With the right technologies, these boundaries do not need to exist anymore. Agents will not need to sit together in physical contact centres. New technologies, could potentially virtualise and the gig economy would kick in. Working from home, agents would log in to handle a few hours of enquiries, then log out and do something else.
The possibilities are endless. What if there was an agent (working from home or in a contact centre) just responsible for managing a particular flight? A customer service agent would then log in and be allocated the Kuala Lumpur to Sydney morning flight. They’re given the passengers’ contact details and message each one to introduce themselves, provide flight details and ask them to get in touch with any requests.
The whole journey would be personalised to each passenger. It would be a huge boost to customer intimacy. And it’s just one of many new business models that become possible once the right technologies are onboard.

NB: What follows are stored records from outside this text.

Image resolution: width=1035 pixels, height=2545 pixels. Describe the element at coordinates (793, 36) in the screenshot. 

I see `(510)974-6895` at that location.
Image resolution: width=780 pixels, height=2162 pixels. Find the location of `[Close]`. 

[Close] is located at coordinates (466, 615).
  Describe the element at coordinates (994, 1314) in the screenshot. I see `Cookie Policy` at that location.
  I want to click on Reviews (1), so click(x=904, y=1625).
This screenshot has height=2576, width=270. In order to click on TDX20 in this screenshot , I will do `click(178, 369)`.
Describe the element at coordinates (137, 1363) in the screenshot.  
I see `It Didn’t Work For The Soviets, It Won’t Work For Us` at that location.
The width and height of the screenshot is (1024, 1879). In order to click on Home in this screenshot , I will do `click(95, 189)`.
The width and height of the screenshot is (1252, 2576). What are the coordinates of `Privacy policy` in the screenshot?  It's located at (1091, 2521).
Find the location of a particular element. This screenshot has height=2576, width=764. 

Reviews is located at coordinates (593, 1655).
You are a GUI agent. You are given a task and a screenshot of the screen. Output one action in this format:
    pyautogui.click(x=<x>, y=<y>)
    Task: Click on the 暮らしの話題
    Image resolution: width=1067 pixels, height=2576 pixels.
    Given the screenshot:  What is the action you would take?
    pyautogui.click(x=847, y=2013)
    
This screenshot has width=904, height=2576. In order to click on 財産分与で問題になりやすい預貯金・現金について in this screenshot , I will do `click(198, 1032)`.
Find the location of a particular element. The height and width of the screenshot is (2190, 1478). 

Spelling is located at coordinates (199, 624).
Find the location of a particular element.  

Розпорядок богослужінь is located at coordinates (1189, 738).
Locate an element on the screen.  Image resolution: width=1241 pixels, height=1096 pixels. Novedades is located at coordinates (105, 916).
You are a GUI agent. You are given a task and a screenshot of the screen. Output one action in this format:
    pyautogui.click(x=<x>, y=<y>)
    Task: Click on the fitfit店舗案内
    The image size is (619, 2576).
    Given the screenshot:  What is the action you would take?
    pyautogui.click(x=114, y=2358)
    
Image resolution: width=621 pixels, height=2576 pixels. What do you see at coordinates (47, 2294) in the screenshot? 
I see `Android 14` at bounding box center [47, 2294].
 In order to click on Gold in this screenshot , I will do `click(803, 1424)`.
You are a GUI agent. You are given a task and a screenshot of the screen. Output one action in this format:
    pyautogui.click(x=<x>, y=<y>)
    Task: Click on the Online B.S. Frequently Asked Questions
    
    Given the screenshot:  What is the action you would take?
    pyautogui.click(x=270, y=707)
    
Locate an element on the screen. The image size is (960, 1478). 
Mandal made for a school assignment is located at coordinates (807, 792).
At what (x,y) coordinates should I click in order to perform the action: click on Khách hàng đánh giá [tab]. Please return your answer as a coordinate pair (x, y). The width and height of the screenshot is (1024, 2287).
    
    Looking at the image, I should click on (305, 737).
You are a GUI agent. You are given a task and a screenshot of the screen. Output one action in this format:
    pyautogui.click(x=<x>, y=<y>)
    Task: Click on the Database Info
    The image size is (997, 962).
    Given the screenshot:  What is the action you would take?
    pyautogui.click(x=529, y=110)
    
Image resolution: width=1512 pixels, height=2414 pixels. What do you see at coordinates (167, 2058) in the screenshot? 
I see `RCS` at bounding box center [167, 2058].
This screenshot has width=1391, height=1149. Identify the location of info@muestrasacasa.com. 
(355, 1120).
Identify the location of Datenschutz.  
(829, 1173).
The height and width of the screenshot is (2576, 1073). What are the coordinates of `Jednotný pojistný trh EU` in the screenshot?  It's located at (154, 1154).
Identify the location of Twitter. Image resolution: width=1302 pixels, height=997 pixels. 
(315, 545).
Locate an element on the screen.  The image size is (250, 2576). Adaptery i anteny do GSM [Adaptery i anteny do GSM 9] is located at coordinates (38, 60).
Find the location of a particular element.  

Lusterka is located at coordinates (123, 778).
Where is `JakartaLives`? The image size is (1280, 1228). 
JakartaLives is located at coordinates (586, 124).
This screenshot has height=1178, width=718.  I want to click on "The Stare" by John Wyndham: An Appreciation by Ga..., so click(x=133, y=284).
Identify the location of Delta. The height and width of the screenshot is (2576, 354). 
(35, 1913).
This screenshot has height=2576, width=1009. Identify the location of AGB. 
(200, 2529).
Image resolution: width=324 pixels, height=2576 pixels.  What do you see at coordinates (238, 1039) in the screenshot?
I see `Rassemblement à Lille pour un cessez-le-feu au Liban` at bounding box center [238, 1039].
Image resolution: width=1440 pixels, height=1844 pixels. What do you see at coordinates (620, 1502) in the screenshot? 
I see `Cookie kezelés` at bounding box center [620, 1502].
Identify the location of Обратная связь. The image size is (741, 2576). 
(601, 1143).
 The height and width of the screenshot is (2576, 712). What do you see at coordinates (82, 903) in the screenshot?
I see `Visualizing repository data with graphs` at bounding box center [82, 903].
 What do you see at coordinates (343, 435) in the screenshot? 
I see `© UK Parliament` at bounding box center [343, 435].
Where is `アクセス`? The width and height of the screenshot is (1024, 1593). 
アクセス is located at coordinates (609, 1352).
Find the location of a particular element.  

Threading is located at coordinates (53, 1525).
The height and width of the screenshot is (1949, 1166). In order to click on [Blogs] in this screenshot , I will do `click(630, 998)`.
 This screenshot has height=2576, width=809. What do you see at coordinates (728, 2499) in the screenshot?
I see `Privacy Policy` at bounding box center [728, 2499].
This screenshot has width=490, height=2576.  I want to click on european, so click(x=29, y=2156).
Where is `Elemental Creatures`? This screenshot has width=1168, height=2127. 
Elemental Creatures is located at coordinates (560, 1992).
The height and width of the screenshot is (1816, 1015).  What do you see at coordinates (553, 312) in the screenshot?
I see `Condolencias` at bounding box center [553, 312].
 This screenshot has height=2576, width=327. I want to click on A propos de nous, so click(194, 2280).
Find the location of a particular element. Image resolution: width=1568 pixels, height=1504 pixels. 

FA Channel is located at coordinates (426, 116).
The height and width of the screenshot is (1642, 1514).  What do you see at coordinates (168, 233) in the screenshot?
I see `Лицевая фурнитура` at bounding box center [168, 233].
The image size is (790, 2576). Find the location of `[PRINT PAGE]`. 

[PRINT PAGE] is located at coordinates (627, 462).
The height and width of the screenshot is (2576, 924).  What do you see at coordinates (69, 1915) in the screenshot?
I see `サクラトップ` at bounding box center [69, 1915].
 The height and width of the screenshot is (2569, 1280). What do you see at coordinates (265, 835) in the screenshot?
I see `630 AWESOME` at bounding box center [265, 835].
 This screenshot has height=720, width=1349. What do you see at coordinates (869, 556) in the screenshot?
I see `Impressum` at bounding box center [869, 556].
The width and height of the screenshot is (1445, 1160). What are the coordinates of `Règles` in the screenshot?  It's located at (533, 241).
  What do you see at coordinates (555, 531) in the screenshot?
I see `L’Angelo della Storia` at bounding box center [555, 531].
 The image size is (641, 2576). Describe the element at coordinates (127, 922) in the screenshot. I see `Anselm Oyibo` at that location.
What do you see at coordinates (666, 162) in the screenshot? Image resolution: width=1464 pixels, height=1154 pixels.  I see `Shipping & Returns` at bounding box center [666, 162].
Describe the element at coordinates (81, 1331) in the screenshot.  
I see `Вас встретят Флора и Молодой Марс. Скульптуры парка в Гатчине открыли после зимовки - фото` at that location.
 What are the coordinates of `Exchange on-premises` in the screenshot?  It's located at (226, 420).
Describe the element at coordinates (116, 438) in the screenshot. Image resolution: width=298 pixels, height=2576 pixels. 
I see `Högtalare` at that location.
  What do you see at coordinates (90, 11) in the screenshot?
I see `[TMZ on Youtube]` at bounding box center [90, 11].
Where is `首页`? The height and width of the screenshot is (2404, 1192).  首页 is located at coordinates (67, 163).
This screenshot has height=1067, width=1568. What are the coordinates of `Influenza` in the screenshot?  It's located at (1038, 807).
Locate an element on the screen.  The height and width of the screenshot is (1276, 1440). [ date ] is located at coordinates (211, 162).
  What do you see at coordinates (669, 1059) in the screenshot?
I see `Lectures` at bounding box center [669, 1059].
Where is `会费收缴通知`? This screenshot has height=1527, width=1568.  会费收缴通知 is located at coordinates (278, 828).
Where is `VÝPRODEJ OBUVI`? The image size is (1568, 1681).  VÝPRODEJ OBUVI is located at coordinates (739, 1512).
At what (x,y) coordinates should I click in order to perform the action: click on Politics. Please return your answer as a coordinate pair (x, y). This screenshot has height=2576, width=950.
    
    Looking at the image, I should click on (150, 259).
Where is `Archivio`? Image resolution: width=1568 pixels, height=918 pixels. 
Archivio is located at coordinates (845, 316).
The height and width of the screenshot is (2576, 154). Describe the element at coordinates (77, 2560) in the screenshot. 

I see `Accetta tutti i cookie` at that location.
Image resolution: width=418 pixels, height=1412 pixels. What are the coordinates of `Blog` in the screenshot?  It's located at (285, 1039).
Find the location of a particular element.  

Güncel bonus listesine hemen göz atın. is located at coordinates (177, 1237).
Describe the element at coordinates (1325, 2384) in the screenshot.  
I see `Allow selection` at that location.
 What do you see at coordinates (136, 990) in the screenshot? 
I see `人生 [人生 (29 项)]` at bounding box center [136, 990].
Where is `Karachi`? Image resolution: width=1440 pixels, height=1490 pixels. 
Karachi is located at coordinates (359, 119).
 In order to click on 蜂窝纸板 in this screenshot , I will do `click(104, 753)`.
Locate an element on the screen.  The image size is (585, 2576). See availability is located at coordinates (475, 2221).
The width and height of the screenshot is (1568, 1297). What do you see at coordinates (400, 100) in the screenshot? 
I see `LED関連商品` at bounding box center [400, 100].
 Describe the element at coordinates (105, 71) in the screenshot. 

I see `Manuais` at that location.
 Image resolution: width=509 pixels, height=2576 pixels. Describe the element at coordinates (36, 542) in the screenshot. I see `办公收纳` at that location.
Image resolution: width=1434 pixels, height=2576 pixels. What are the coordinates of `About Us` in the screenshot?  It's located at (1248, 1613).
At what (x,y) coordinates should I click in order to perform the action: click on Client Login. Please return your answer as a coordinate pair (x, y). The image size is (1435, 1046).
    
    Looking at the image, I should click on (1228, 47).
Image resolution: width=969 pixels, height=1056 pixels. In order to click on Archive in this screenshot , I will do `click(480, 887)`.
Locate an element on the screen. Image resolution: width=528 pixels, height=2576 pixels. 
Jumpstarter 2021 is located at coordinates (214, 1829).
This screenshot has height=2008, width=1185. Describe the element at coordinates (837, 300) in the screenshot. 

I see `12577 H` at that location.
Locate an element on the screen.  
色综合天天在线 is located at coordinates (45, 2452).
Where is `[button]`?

Taking it to the next level
Quite a few airlines are already testing out these technologies. And that’s a crucial first step in the journey. We’ve been doing some exciting things in this space with clients in AAPAC, in and outside the travel sector. With a large financial institution in Singapore, for example, we’re helping them integrate interactive voice response as a biometric tool for recognising customers by voice (we’re using the same technology with a major North American airline).
Say a weather event, like a typhoon, hits and all flights are delayed. Suddenly a very high volume of passengers needs help. It’s hugely difficult, if not impossible, for a contact centre workforce to manage that extra demand. And that means thousands of frustrated passengers stuck in the airport.
We have built a disruption chatbot for a leading Asian airline that gives its passengers options for alternative flights and lets them select and rebook at the same time. It makes a huge difference to customer service and dramatically reduces peak-time pressure on a contact centre.
These are steps forward. And now there’s a fantastic opportunity for airlines to take a lead by moving to the next level – frictionless customer conversations – developing a completely integrated, multichannel customer service platform.